Copy pre-rendered textures to back buffer?

otraupe · January 27, 2014, 5:49pm

I am new to Panda3D but not totally new to creating visual stimulation code. I have worked with Matlab and the PsychToolbox for conducting psychophysical experiments for a while. Now I need to get my Panda code running accurately as we are planning to include 3D virtual reality into our lab environment. But for starters I try to get comfortable with 2D.

To my understanding, the fastest way to present a 2D image is to pre-render it into an “offscreen window” (such as a GraphicsBuffer), derive the result e.g. with the getTexture method) and copy it directly onto the back buffer (before igLoop initiates the flip).

This should not be a problem if the GraphicsBuffer and the back buffer share the relevant properties. However, after half a workday of searching the web I haven’t found a single solution for that in Panda3D. Is there any?

I have read about the ‘auto-flip’ option and the possibility to set the render priority below that of ‘renderFrame()’ (i.e. <50, if remember correctly). But I would like to do it in a manual way to be sure my image data is prepared in time and presentation deadlines are reliably met.

Also I would be interested in a way of rendering into a GraphicsBuffer without the necessity of invoking a camera (something like ‘render2d’).

Any help is greatly appreciated, as in parallel I have to familiarize myself with object-oriented programming, which doesn’t make the job easier for me.

otraupe · January 29, 2014, 3:33pm

No ideas? Or have I understood much less about Panda than I thought? Anyways, I will put it more simple:

I got huge delays (multiple frames, up to 90 ms) in the past even when I present simple pictures with Panda, e.g. with ‘direct.gui.OnscreenImage()’. But when I use a - also OpenGL-based - Matlab toolbox with the same hardware, the timing is fine, i.e.

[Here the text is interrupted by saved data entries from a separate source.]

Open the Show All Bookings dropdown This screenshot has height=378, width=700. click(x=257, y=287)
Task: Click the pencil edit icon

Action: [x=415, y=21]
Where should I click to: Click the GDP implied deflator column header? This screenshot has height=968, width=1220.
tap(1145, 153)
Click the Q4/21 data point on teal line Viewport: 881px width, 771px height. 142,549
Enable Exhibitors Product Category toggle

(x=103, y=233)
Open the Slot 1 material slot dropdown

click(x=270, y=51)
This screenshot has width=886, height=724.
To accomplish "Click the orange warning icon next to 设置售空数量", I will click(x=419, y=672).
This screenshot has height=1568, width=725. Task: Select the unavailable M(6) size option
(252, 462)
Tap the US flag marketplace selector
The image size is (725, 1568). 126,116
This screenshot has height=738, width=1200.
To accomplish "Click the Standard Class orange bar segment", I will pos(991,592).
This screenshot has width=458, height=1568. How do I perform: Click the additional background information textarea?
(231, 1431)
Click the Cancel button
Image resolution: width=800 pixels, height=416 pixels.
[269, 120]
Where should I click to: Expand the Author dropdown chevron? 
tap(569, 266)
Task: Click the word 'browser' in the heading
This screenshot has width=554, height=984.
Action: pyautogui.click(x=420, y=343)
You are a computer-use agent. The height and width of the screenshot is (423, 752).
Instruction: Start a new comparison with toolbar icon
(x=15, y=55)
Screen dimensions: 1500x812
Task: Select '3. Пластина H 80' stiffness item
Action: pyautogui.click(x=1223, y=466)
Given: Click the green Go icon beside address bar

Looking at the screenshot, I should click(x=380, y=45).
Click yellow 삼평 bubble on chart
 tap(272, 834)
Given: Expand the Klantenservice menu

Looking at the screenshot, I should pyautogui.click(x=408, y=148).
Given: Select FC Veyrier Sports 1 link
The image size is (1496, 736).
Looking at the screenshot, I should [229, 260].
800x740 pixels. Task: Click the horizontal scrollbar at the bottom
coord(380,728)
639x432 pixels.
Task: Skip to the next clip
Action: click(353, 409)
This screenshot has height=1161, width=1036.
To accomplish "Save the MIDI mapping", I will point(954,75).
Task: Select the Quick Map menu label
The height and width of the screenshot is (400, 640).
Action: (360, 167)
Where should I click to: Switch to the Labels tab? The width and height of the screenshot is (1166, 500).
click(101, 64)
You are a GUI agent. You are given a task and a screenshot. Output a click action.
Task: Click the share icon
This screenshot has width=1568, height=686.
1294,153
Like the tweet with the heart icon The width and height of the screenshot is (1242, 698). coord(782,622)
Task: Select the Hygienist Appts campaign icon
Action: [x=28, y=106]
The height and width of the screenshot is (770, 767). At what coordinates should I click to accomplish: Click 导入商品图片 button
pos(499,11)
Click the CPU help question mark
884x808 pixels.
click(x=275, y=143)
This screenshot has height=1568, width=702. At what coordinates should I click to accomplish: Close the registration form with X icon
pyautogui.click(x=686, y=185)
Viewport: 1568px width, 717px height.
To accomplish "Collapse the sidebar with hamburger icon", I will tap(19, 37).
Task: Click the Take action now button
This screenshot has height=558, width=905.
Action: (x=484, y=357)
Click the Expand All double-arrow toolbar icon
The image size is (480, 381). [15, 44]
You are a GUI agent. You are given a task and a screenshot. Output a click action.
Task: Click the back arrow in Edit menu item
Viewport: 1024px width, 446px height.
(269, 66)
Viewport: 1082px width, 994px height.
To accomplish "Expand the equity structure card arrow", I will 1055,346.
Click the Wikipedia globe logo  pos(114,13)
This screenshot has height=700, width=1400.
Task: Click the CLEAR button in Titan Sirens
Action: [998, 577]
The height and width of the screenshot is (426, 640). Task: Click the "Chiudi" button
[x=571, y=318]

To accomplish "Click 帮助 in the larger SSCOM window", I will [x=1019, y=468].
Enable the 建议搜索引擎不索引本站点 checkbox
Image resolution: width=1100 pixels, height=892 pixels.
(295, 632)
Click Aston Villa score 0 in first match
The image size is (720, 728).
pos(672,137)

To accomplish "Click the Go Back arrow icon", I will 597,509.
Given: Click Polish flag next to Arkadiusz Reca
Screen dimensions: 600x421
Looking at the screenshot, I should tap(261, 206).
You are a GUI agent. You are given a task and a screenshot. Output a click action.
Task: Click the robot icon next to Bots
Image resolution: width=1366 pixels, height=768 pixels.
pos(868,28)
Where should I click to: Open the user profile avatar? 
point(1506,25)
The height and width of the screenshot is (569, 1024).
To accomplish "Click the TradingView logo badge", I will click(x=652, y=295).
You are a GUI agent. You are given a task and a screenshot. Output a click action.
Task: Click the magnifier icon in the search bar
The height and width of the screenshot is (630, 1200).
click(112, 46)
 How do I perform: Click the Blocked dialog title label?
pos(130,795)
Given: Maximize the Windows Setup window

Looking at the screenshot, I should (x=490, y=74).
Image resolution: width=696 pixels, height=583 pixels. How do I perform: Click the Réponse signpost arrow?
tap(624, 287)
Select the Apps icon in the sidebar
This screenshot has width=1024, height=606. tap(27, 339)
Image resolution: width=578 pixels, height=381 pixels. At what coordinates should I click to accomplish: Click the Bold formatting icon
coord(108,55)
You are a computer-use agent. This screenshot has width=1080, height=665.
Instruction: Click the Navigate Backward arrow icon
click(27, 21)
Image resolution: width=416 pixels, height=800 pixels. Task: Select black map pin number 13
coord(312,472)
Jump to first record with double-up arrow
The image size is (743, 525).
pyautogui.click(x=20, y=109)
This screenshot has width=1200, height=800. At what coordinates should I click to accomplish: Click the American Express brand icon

I can present images on the very next frame (with a delay of ~16 ms). I measure delays with a photo sensitive diode (“photo transistor”) powered via the parallel port.

Here is my current Panda code (what is to me the relevant part of the run() method; if you are interested in Matlab as well, let me know):

        #create texture from image
        tex = loader.loadTexture("checker_1024x1024.png")
        
        #prepare card with image data
        cm = CardMaker("Checker")
        card = render.attachNewNode(cm.generate())
        card.setTransparency(self._engine.pandac.TransparencyAttrib.MAlpha)
        card.setTexture(tex)
        
        #prepare looping vars
        iter = 120
        frameDuration = zeros(iter-1, int)
        
        for i in range(iter):
            
            #image onset every 12th frame + measurement turned on
            if i%12==0:
                card.reparentTo(render2d)
                base.graphicsEngine.renderFrame()
                #power measurememt curcuit ON - steep flank upwards
                self.p.Out32(self.parAddress, 255)
            #image offset after 3 frames
            elif i%12==3:
                card.detachNode()
                base.graphicsEngine.renderFrame()
            #after 7 more frames measurement is turned off
            elif i%12==10:
                base.graphicsEngine.renderFrame()
                #power measurememt curcuit OFF - steep flank downwards
                self.p.Out32(self.parAddress, 0)
            #standard procedure for other frames
            else:
                base.graphicsEngine.renderFrame()
                
            #flip should display image immediately after power ON, right?
            base.graphicsEngine.flipFrame()
            
            flipTimeStamp = datetime.now().microsecond
            if i>0:
                #reveals loop durations of roughly 1 frame (17 ms)
                #flipFrame obviously waits for the actual flip to return
                frameDuration[i-1] = flipTimeStamp-lastFlip
            lastFlip = flipTimeStamp

This Python/Panda code still produces an incredible delay of ~74 ms. I attach the result figures, the dip in the middle of each “bump” reflects the response of the photo transistor to the image presentation (decrease of resistance).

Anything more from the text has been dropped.